About this task
Reproduce word for word the whole personal account below about New Year's Eve and a night out dancing.

(Document passage)

The boy I liked finished his shower and had “the look” on his face. I asked him how he liked it. (It is the polite thing to do, after all.) He said he wanted me to talk. I told him I didn’t want to. I wanted to know why he wanted to do it before I could comment on what was done. Without knowing the motive, I’m just speaking out of turn. He told me that he thought I wanted it. He didn’t know what I wanted. He even later said he’d e-mail his feelings to me. Okay. I’ll wait.
Anyway, after that was New Year’s Eve. I worked that day and drove up that evening to my parents’ house. I called Heather (my sister) on the phone to see what she was up to. She said she was just staying inside. I told her I’d probably do the same, but Jose was going to a club. My cell battery died and I rushed right in the house to call Heather back. By then she had already called two of her friends inviting them out to go dancing. She told me she’d pick me up at 10:30pm and to be ready. I really didn’t want to go out. My mom DEFINITELY didn’t want me to go out. But we all understood this would be the last time Heather would have fun for awhile.
A van full of five of us drove to the club. We got there, some drunk, some not. We entered and I saw many familiar faces and some stares. I dressed in some outfit that was approved before making the debut. The others were dressed quite nicely. The energy was SO UP. We were taking on the town. We wanted to get to know everyone and anyone. It was going to be a HAPPY New Year. Within 10 minutes the first guy came up to Marissa and asked her if I was her boyfriend and said that he thought I was cute. I smiled at him and shook his hand. I didn’t want to meet anyone for dating. I only wanted to dance with the masses. I don’t one dance partner, but many. I want to see everyone crazy happy and smiling. I want everyone to feel as this is the musical I hear in my head. I want to see my sister happy, shining and full of life. THIS IS YOUR LIFE Heather!!! I want everyone to love you as I love you. I want everyone to remember you as I know you: the crazy hyper happy girl who attracts lesbians and men.

(End Document passage)
(Data provided)

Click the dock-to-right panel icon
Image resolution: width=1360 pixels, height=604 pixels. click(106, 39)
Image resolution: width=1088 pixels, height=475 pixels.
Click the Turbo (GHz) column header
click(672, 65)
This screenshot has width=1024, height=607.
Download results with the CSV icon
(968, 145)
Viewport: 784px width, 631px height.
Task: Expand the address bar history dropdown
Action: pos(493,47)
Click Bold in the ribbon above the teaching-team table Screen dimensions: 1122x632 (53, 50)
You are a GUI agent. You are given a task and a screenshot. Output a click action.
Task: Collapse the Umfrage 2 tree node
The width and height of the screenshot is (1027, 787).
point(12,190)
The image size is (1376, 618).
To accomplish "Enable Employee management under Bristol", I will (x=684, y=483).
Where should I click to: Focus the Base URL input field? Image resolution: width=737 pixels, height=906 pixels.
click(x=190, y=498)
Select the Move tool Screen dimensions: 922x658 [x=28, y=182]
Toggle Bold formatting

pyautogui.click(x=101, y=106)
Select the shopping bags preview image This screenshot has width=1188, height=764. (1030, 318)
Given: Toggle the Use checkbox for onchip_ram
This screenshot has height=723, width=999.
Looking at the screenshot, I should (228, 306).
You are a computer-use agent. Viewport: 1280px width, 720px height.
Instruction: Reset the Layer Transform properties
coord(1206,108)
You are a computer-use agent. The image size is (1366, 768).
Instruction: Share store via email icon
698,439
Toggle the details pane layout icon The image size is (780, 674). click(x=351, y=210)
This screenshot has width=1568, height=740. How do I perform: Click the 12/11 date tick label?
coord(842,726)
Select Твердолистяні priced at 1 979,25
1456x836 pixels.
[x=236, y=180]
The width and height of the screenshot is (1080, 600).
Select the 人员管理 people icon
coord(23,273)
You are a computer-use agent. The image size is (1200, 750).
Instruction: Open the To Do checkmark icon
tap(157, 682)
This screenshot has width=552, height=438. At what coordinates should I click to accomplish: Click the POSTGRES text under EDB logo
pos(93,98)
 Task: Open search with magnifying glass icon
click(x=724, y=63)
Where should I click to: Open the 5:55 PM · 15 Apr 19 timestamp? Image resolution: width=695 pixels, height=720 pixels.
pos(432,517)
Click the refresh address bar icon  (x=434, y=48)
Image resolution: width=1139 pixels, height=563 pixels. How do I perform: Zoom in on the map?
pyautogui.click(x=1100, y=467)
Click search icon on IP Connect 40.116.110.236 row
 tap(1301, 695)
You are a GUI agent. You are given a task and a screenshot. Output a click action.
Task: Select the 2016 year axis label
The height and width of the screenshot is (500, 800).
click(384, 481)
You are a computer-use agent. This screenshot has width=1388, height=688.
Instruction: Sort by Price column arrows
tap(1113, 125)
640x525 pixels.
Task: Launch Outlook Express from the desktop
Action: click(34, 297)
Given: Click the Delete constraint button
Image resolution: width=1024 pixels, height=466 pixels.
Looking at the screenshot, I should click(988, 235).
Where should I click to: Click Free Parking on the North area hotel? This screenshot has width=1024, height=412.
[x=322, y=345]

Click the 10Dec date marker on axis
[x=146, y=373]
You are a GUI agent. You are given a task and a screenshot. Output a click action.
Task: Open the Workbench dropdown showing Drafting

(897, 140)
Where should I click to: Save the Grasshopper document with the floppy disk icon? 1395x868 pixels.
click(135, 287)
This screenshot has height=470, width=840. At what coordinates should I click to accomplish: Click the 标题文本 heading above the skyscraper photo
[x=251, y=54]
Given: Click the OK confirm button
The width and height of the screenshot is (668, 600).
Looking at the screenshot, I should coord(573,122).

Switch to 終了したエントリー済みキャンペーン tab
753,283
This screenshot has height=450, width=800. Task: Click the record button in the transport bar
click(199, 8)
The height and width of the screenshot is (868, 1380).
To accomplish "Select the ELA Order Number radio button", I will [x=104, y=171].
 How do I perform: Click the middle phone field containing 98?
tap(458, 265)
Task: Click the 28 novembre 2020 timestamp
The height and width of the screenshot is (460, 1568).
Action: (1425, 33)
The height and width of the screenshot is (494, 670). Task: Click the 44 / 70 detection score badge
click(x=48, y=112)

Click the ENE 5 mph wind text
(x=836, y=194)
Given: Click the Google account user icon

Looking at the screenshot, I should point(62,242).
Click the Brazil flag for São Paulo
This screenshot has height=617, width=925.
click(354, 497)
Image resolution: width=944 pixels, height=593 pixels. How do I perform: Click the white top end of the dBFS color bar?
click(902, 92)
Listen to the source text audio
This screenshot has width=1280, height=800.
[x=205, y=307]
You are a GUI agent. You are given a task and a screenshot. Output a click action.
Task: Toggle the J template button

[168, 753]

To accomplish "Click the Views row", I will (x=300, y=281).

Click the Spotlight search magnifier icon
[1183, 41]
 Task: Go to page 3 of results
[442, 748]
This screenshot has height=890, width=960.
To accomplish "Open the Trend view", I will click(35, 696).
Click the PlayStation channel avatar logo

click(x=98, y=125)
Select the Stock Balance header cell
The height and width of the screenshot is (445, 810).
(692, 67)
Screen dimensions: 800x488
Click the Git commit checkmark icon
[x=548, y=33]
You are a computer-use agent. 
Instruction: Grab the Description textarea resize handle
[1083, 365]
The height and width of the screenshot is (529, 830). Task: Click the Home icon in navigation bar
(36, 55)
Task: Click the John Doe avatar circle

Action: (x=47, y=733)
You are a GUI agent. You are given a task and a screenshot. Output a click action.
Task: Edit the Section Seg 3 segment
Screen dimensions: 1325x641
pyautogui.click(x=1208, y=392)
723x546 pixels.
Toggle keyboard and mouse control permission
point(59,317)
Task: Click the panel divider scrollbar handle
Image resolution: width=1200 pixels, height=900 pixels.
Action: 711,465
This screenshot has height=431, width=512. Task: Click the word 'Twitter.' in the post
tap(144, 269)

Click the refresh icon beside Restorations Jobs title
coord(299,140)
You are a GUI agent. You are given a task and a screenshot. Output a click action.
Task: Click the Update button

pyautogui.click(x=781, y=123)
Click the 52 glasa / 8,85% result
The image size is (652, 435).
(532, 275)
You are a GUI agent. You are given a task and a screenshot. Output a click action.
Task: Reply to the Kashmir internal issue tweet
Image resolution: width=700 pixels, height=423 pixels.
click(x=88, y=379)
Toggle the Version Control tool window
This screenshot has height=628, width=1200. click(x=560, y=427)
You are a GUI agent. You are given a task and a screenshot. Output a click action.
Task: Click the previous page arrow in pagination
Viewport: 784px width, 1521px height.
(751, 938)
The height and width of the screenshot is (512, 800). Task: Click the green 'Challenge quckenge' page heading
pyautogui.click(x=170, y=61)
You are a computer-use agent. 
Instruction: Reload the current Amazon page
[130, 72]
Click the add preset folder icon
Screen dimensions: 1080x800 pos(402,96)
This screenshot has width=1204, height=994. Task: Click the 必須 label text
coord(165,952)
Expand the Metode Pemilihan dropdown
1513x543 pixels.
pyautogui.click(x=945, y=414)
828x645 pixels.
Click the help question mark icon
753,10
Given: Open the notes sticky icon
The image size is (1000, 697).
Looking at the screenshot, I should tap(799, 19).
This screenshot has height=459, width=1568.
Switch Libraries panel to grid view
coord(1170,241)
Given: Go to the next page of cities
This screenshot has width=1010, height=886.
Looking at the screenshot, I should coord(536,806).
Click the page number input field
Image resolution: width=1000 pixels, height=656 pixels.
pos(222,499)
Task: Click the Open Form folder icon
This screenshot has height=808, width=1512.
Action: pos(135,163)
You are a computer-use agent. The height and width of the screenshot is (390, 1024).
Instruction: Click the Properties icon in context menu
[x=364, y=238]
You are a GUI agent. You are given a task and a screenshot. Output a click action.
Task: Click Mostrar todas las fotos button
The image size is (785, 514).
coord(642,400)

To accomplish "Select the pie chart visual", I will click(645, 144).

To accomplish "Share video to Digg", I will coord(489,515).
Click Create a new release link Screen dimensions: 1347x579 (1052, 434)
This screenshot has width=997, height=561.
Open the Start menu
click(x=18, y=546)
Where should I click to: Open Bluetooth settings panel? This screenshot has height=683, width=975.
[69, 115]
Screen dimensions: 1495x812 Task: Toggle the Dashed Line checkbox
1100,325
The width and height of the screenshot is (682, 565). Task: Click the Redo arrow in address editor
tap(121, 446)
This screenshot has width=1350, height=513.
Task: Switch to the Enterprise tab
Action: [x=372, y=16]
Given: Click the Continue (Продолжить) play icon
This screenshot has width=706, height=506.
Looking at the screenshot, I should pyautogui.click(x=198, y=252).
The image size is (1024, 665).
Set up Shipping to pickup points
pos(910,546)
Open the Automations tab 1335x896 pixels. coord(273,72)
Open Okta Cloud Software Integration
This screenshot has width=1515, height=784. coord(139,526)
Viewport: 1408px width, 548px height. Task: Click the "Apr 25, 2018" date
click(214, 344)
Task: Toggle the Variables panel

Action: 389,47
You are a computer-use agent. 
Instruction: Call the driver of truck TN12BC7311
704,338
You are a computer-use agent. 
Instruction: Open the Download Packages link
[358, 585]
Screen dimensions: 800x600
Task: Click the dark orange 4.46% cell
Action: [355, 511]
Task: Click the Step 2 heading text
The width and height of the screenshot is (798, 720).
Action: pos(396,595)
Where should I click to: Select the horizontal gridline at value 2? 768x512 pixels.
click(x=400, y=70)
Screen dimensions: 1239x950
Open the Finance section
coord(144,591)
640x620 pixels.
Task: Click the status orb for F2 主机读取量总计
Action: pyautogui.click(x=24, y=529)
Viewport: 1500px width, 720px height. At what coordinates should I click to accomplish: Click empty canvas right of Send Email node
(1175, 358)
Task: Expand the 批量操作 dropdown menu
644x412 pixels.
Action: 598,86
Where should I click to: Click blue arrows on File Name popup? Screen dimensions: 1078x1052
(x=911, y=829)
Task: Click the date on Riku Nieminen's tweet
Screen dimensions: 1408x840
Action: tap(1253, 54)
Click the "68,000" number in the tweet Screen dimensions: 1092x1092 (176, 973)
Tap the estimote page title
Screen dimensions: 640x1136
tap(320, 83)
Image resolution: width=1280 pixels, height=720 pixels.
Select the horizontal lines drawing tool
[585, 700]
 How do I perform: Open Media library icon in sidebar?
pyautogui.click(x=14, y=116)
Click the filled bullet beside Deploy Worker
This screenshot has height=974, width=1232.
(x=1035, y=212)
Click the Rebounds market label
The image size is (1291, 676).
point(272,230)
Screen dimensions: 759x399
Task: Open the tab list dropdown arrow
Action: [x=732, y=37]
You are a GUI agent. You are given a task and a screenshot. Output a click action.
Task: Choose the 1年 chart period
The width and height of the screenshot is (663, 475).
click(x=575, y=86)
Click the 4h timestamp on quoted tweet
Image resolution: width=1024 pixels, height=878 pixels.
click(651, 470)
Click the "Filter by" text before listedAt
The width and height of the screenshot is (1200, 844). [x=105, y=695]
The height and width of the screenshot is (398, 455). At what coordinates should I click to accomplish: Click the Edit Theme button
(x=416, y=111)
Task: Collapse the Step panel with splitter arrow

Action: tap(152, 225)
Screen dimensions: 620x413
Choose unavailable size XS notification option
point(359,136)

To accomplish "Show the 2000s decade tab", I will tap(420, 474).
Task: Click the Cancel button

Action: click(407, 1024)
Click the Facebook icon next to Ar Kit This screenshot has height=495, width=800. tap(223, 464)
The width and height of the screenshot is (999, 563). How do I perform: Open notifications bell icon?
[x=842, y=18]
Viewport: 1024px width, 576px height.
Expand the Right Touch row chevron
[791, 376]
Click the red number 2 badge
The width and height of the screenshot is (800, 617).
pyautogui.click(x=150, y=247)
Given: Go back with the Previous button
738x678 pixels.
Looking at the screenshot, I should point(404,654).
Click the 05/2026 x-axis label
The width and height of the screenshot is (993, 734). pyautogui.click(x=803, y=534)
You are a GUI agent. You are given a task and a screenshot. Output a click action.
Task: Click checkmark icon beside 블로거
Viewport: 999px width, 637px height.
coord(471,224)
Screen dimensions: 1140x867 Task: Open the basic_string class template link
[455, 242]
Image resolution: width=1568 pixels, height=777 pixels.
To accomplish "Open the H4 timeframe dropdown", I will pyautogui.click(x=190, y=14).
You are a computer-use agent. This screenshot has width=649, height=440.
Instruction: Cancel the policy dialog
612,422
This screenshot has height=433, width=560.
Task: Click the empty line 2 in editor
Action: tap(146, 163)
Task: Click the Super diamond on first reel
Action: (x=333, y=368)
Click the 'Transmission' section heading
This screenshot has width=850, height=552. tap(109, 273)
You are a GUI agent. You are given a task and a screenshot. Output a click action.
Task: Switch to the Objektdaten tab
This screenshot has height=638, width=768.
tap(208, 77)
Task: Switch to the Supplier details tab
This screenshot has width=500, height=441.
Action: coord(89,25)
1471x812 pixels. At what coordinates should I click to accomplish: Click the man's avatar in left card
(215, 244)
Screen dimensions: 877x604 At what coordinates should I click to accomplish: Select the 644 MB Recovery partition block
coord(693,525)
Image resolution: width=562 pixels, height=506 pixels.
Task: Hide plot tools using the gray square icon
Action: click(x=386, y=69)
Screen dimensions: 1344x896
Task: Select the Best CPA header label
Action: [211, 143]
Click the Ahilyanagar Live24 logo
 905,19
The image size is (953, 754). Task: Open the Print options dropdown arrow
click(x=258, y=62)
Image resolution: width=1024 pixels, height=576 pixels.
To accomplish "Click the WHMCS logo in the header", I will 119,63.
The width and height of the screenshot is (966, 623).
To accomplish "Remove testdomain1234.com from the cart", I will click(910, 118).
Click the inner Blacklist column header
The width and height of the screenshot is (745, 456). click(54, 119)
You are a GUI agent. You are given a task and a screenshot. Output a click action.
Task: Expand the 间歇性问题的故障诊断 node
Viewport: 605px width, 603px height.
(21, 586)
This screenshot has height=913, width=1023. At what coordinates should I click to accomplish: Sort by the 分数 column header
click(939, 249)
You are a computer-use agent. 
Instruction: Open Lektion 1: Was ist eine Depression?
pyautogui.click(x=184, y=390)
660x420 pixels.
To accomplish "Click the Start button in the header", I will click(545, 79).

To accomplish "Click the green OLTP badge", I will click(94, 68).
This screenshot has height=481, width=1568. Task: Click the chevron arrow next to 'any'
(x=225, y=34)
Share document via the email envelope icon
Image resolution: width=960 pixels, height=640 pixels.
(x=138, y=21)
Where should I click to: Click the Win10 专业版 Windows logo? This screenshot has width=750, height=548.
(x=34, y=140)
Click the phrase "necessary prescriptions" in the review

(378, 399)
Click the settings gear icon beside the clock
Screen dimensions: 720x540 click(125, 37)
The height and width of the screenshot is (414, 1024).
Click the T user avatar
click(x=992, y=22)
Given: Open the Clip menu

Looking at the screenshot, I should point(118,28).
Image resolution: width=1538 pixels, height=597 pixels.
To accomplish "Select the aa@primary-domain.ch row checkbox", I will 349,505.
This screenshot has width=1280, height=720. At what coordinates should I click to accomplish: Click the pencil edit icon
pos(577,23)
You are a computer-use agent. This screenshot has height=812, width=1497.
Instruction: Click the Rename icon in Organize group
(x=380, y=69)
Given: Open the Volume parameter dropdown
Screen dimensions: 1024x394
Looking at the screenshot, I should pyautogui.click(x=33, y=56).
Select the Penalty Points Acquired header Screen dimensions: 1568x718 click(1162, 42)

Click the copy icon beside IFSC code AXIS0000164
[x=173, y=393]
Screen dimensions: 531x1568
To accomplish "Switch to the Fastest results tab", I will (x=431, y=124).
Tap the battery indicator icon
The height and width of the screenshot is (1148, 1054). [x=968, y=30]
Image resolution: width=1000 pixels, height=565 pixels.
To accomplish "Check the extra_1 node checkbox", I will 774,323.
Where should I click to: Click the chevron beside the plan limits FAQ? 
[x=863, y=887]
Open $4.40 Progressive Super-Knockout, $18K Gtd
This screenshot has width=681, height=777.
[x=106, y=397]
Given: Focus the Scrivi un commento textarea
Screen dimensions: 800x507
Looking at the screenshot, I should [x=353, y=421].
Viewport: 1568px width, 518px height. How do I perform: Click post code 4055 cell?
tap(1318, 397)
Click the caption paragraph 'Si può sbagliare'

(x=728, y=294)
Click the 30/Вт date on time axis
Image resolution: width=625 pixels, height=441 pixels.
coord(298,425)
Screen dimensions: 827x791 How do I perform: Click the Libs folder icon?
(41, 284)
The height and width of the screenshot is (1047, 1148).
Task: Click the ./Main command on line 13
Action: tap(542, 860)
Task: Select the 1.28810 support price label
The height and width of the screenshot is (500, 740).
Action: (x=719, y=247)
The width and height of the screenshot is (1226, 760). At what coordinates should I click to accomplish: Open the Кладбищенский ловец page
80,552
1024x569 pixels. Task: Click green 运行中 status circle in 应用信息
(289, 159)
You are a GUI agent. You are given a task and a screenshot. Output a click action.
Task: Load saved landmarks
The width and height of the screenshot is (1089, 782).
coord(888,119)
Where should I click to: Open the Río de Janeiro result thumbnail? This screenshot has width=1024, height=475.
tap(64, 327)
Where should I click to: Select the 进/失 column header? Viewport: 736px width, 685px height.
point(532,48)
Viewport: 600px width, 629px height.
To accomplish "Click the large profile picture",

(End Data provided)

Your response
The boy I liked finished his shower and had “the look” on his face. I asked him how he liked it. (It is the polite thing to do, after all.) He said he wanted me to talk. I told him I didn’t want to. I wanted to know why he wanted to do it before I could comment on what was done. Without knowing the motive, I’m just speaking out of turn. He told me that he thought I wanted it. He didn’t know what I wanted. He even later said he’d e-mail his feelings to me. Okay. I’ll wait.
Anyway, after that was New Year’s Eve. I worked that day and drove up that evening to my parents’ house. I called Heather (my sister) on the phone to see what she was up to. She said she was just staying inside. I told her I’d probably do the same, but Jose was going to a club. My cell battery died and I rushed right in the house to call Heather back. By then she had already called two of her friends inviting them out to go dancing. She told me she’d pick me up at 10:30pm and to be ready. I really didn’t want to go out. My mom DEFINITELY didn’t want me to go out. But we all understood this would be the last time Heather would have fun for awhile.
A van full of five of us drove to the club. We got there, some drunk, some not. We entered and I saw many familiar faces and some stares. I dressed in some outfit that was approved before making the debut. The others were dressed quite nicely. The energy was SO UP. We were taking on the town. We wanted to get to know everyone and anyone. It was going to be a HAPPY New Year. Within 10 minutes the first guy came up to Marissa and asked her if I was her boyfriend and said that he thought I was cute. I smiled at him and shook his hand. I didn’t want to meet anyone for dating. I only wanted to dance with the masses. I don’t one dance partner, but many. I want to see everyone crazy happy and smiling. I want everyone to feel as this is the musical I hear in my head. I want to see my sister happy, shining and full of life. THIS IS YOUR LIFE Heather!!! I want everyone to love you as I love you. I want everyone to remember you as I know you: the crazy hyper happy girl who attracts lesbians and men.